Przekonanie, że nasi praprzodkowie ucztowali przy stołach zastawionych schabowym z ziemniakami, jest mitem. To wołowina, mięsna królowa, była podstawowym składnikiem biesiad, szczególnie tych świątecznych. Jadano ją w Gdańsku, ceniono na Kaszubach. Od jakiegoś czasu traci na popularności...



Co sądzisz o wołowinie?

"Z młodego wołu weź mięso na kruchą pieczeń [...], nadziej używszy szpikulca dość grubo skrajaną słoniną, upiecz". Brzmi smacznie? To fragment przekładu przepisu z Gdańskiej książki kucharskiej, której oryginał powstał aż 153 lata temu. Pieczeń wołowa z boczkiem lub słoniną, zwana też sztufadą, często gościła na gdańskich, mieszczańskich stołach.
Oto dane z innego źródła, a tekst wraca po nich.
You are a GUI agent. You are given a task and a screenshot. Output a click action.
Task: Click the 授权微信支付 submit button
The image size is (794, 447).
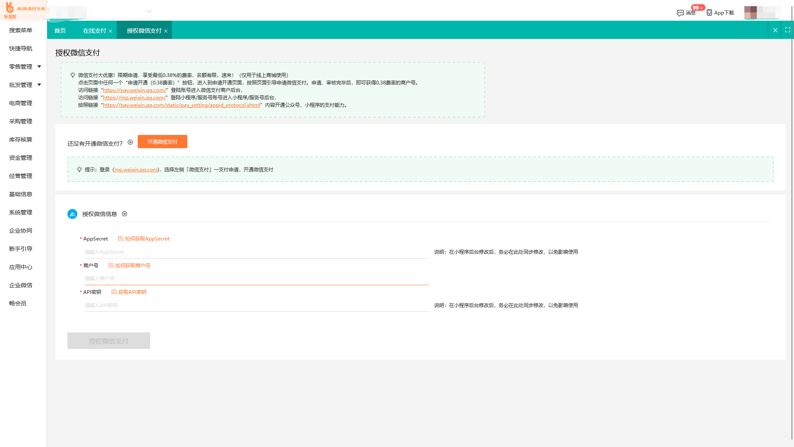pos(108,341)
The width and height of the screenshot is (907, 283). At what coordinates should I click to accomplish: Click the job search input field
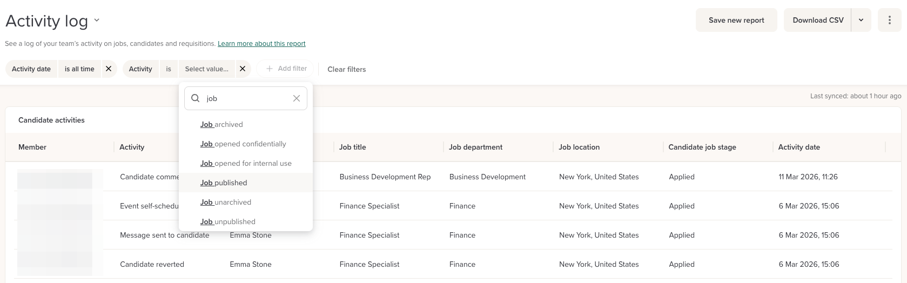pyautogui.click(x=246, y=98)
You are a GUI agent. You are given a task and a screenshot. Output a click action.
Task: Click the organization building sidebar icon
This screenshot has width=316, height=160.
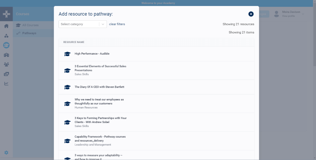click(x=6, y=55)

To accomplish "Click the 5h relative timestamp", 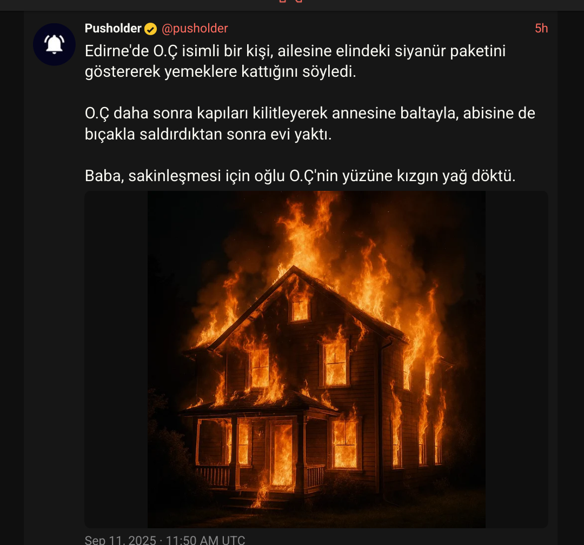I will pyautogui.click(x=541, y=28).
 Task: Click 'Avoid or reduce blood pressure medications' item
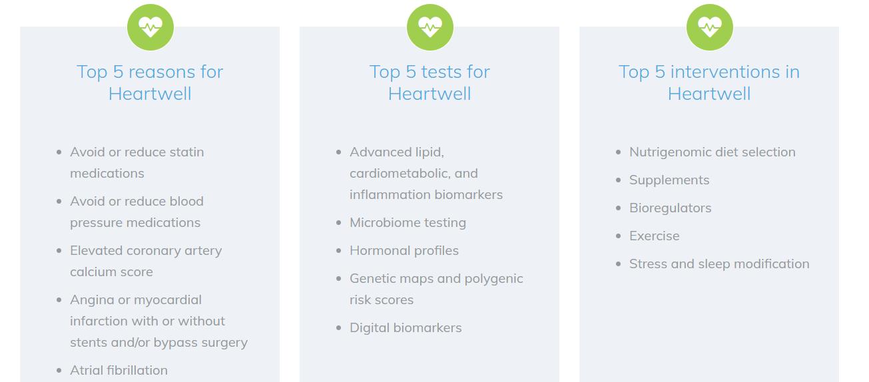tap(137, 212)
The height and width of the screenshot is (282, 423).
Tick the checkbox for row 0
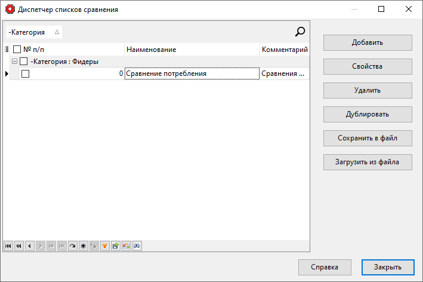pyautogui.click(x=25, y=73)
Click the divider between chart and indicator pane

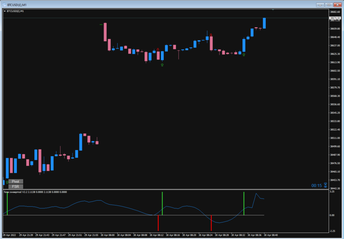coord(166,189)
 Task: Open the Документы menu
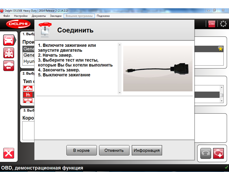[39, 16]

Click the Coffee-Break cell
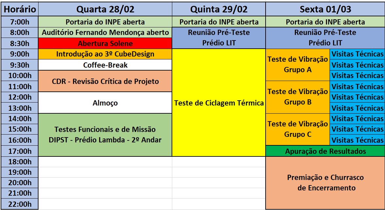point(105,65)
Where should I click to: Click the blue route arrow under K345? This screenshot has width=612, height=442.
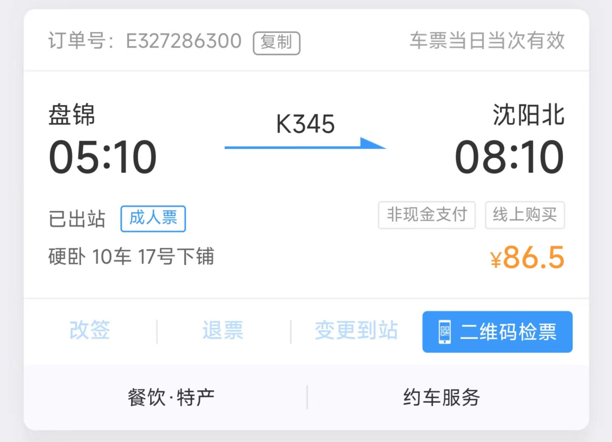[305, 145]
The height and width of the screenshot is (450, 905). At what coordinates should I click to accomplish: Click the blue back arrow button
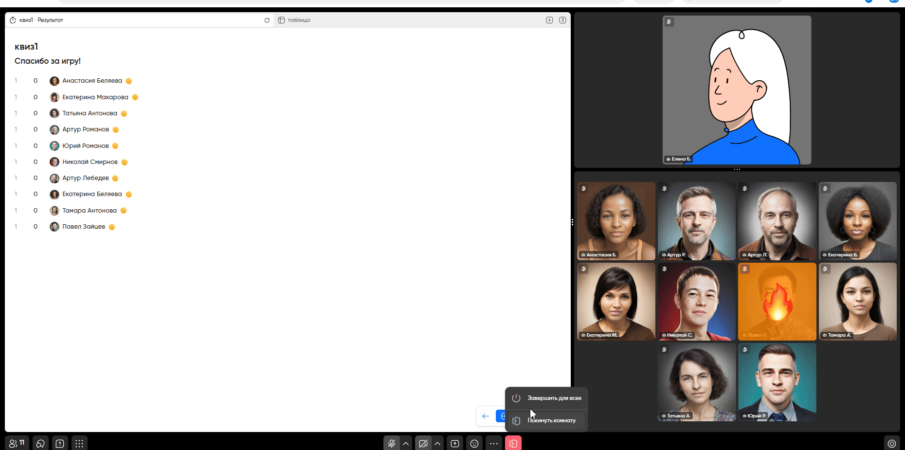[x=486, y=416]
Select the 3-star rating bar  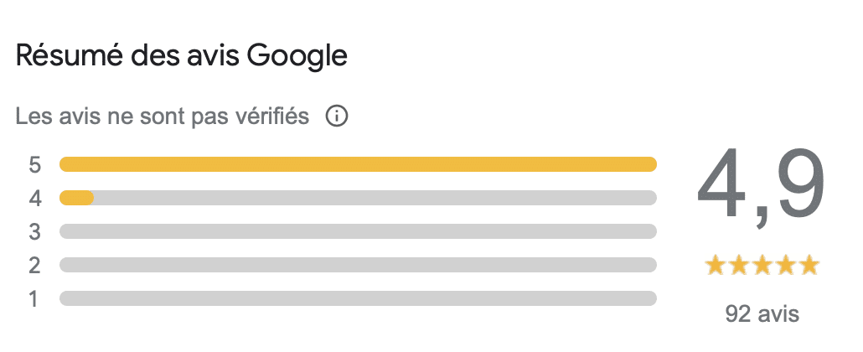358,231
- Wołowina przez setki lat była mięsem znacznie bardziej cenionym od wieprzowiny - tłumaczy prof. Jarosław Dumanowski, historyk, badacz polskich tradycji kulinarnych - W Polsce bardzo długo konsumowano mięso z wołów hodowanych na Ukrainie i pędzonych przez cały kraj na zachód, biedniejsi jedli z kolei mięso ze starych i spracowanych wołów pociągowych albo mlecznych krów, które przestały już dawać mleko.

Mięsny obiad był dla gdańszczanina symbolem społecznego statusu, a dla biedniejszych Kaszubów znakiem, że nadeszło jedno z ważniejszych, katolickich świąt. Wołowina, którą na wsi przygotowywało się na specjalne okazje, do dziś zajmuje ważne miejsce na liście produktów tradycyjnych. Wołową pieczeń szmurowaną, marynowaną w cebuli i czosnku, podawano z ziemniakami, golcami, kaszubskimi szarymi kluskami lub kaszą. Z wołowiny, z dodatkiem mięsa wieprzowego lub drobiu, przyrządzano też aromatyczny rosół, do którego dodawano faszerowane boczkiem kluski.

- Znanym na Pomorzu specjałem była też tak zwana "Wołowina po prusku" - dodaje prof. Jarosław Dumanowski. - Było to mięso wołowe lekko podpieczone na rożnie, a następnie duszone ze słodką kapustą, goździkami i ziołami.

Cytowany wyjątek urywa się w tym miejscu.